The European Union is a project of integration and unification built upon a myth of history. By "myth" I do not mean a false historical vision, but a guiding historical understanding whose truth is not necessary. The European experience is as varied as any: Sweden, Hungary and France alone represent stunning diversity. But the creation of a national myth of origins allows one to develop a continent-wide identity.

Possible myths for Europe's origins include: Greco-Roman heritage; Christian roots; recovery from the ashes of war; the age of Enlightenment and more. All these myths are articles of faith, when contrasted with the more accurate historical outline of a divided and divisive Europe. They also define - and thus limit - the future of Europe. Reference to a Christian legacy, for instance, can concievably define Muslim Turkey as non-Europe. Similarly, emphasis on Greco-Roman heritage becomes a little silly when Finland and Estonia are included in the Union, but not Libya.

The fact of the matter is, the more one looks at history, the harder time one has defining a common European myth. But a myth must absolutely be devised, in the reckoning of euro-visionaries, lest we go back to the bad old days.

L'Auberge Espagnole represents a snapshot in time, heralding the coming-of-age of a generation of adults shaped more by European integration (the Berlin Wall fell when they were in elementary school) than by the Cold War. They are being groomed to run Europe after the current generation retires.
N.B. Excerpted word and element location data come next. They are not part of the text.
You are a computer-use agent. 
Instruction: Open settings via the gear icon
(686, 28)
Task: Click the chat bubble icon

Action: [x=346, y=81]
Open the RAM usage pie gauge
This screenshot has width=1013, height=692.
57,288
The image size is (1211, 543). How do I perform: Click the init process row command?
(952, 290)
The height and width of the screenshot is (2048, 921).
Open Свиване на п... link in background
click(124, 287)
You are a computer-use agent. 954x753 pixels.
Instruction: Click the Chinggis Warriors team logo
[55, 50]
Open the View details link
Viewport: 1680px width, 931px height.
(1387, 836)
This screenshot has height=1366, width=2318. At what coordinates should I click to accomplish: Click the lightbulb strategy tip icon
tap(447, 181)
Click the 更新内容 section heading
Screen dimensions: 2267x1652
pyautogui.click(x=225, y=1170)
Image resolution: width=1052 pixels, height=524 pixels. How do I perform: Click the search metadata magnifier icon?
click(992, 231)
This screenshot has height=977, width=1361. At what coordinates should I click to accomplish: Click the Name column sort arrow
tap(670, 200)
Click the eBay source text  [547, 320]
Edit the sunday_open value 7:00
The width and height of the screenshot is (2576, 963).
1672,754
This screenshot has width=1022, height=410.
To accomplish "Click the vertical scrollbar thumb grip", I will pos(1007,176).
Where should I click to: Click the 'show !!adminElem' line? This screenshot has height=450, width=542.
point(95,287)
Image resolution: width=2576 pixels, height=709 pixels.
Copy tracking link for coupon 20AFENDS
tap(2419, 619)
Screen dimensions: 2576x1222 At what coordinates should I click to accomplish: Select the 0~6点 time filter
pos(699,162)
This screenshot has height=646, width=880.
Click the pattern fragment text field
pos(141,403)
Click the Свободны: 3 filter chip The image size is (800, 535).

Their ownership of Euro-mythology is thus of tantamount importance, like any cultural traditions.

But the Euro-mythology is as shallow as oil floating on top of a sea of water: it goes only as deep as debauchery, anhistorical nihilism and negative definition. The highlight of comradery among the students is a night of drunken carousing, and a cover-up scheme hiding one student's promiscuity.

The students' other unifying experience is contempt for an American tourist, who is depicted in the usual characatures. This is negative definition (the students' disunity is painted-over by reference to a greater disuniting factor: an obnoxious American), and is an extremely lousy way to build a new civilization.

The great unspoken in this story is history. The students live in a Europe of a perpetual "now", neither coming from anywhere nor going anywhere. The future is terrifying to the students because it symbolizes lives of labor and finance and pension-planning and meaningless toil for a corporation. Such a malaise is not remarkable in itself. It's been seen in Europe for over a century, occasionally splashing over to the New World (for example, in the punk rock invasion of the seventies).

What is significant in L'Auberge Espagnole is not the absence of a future, but the absence of a history. In a film about European integration, only one historical moment appears. A professor of economics refuses to lecture in Castillian Spanish, to the frustration of the pan-European students who don't care to learn the Catalan of Barcelona. This professor is thus reliving the Spanish dictatorship of Franco, who oppressed the Catalan tongue. An opportunity for cultural enrichment is thus squandered. The professor looks decidedly old-world, and the students look hypocritical.

Furthermore, no discussion is made of WWII, or of the delicate process of European political integration culminating in the EU. The Cold War is absent, as is the outside world (excepting the American tourist and an African immigrant). The EU itself is only a shadow figure, there in the background but stuffy and inconsequential for real life.

The students in L'Auberge Espagnole are atoms floating through space. The message of the film is "We don't know what European integration is, or why it's happening, but it's happening nonetheless." This hopelessness may be more intellectually honest than other dominant myths of the day, such as American security or China rising. But it is hopelessness masked in negative nationalism.

Europe is a tremendous continent, filled with brilliant people, colorful culture and a great and honorable legacy of faith. May we pray for Christ to redeem the future and the memory of this place. With the expansion of the Union to 25 nations, it may well be morning in Europe.